PROMPT 1
Answer these questions from the dementia directives article:
(a) What does the article compare a dementia directive to?
(b) When something goes wrong, what is the first question asked?
(c) What two things does the article say a directive cannot create?
PROMPT 2
Reproduce the dementia directives article from "By the time" to "deliver individualized care.".
PROMPT 3
Rewrite the paragraph of the dementia directives article that begins "By the time most people develop" as a shorter paragraph that keeps its main facts.

PROVIDED PASSAGE

__________________________________________________

Individual Planning Is Not Enough: Dementia Directives and the Governance Challenge

Author

James A. Lomastro, PhD

Publish date

Individual Planning Is Not Enough: Dementia Directives and the Governance Challenge
Topic(s): Decision making Health Care Health Policy & Insurance Psychiatric Ethics

A dementia directive — sometimes called an advance directive or living will — is a document in which a person, while still mentally capable, writes down their wishes for medical care if they can no longer communicate them. Think of it as a letter to the future: this is who I am, this is what matters to me, this is the care I want if I can no longer ask for it myself.

Planning ahead is essential. But here is the problem, most conversations about dementia directives overlook: a directive is only as effective as the system into which it enters — the interlocking world of nursing homes, hospitals, Medicare Advantage plans, Medicaid agencies, hospice providers, and AI-powered software tools that increasingly guide clinical decisions. That system operates according to its own logic. It is often indifferent to any single person’s documented wishes. Individual planning, by itself, does not solve that problem. Getting the governance right does.

A Structural Problem Dressed as a Personal Failure

The emphasis on personal planning quietly shifts moral responsibility from society to the individual. If something goes wrong — if a nursing home ignores a resident’s directive, if a hospice pursues aggressive treatment against documented wishes — the first question asked is whether the person completed the right forms. The system escapes scrutiny.

By the time most people develop moderate or severe dementia, they are navigating a maze of institutions, each operating under its own regulations, financial incentives, and staffing constraints. A directive enters this world. It does not replace it. Even affluent families face emergency departments that follow institutional protocols, staffing shortages, and insurance authorization requirements. For everyone else, the gap is far greater. A directive cannot create home care workers where none exist, or nursing homes with sufficient staff to deliver individualized care.

__________________________________________________

GIVEN DATA
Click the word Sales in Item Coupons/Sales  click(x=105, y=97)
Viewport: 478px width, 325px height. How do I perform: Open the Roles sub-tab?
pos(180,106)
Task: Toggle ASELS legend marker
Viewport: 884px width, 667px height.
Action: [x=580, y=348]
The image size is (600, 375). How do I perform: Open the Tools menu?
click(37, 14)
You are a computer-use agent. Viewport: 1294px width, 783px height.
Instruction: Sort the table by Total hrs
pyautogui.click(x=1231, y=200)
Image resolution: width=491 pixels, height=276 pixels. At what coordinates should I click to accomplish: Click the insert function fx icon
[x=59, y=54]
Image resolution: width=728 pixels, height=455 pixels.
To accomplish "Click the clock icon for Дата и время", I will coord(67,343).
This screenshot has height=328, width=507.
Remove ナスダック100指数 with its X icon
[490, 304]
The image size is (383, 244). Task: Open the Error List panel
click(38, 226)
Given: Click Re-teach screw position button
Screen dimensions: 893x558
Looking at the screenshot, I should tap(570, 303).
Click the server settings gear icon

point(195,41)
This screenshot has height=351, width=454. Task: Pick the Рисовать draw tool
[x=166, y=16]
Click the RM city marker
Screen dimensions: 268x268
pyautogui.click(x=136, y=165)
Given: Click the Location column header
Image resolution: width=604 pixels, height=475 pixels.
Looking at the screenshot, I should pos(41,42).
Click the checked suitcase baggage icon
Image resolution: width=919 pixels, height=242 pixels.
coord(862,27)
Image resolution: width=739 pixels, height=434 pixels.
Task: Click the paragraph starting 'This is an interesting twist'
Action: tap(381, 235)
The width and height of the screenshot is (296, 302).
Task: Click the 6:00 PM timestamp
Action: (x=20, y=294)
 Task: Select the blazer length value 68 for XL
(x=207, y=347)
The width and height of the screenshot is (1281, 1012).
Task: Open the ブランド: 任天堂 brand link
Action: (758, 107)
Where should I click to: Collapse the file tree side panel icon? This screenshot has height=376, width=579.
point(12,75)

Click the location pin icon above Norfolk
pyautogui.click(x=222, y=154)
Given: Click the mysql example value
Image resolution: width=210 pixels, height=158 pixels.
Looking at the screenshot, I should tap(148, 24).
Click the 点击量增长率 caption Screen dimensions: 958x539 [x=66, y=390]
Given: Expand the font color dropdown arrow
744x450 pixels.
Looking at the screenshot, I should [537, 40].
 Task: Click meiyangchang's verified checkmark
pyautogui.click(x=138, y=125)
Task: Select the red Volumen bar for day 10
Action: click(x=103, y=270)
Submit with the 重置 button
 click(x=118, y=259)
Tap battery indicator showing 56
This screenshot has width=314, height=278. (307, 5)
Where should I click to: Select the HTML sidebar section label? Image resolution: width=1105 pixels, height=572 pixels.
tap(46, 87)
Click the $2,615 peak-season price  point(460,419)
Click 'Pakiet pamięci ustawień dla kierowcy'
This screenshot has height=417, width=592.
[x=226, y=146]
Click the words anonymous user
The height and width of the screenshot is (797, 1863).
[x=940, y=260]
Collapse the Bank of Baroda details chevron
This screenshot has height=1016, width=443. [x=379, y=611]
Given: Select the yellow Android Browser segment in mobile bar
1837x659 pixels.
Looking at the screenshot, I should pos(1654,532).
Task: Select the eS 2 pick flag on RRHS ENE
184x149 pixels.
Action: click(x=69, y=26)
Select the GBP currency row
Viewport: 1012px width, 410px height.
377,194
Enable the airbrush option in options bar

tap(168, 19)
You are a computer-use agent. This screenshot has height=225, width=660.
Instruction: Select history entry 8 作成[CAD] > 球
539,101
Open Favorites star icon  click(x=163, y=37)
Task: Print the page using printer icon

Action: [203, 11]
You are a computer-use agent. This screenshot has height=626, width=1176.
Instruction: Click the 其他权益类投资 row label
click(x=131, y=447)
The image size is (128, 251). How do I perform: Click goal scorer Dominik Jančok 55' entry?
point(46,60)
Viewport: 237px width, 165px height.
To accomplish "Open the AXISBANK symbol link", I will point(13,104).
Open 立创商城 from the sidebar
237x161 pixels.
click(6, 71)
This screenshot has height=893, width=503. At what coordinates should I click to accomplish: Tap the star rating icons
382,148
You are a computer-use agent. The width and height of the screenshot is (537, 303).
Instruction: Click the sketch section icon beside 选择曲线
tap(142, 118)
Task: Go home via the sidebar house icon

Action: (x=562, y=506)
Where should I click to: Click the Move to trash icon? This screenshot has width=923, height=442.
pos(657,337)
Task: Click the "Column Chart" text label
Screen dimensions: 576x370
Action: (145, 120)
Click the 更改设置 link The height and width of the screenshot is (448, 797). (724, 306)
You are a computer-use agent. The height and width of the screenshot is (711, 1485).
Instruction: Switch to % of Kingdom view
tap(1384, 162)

__________________________________________________

TASK ANSWER 1
(a) A letter to the future.
(b) Whether the person completed the right forms.
(c) Home care workers where none exist, and nursing homes with sufficient staff to deliver individualized care.

TASK ANSWER 2
By the time most people develop moderate or severe dementia, they are navigating a maze of institutions, each operating under its own regulations, financial incentives, and staffing constraints. A directive enters this world. It does not replace it. Even affluent families face emergency departments that follow institutional protocols, staffing shortages, and insurance authorization requirements. For everyone else, the gap is far greater. A directive cannot create home care workers where none exist, or nursing homes with sufficient staff to deliver individualized care.

TASK ANSWER 3
By the time most people reach moderate or severe dementia, they must navigate many institutions, each with its own regulations, financial incentives, and staffing constraints. A directive enters this system without replacing it. Even affluent families face institutional emergency protocols, staffing shortages, and insurance authorization requirements, and the gap is far greater for everyone else. A directive cannot create home care workers who don't exist or give nursing homes enough staff to deliver individualized care.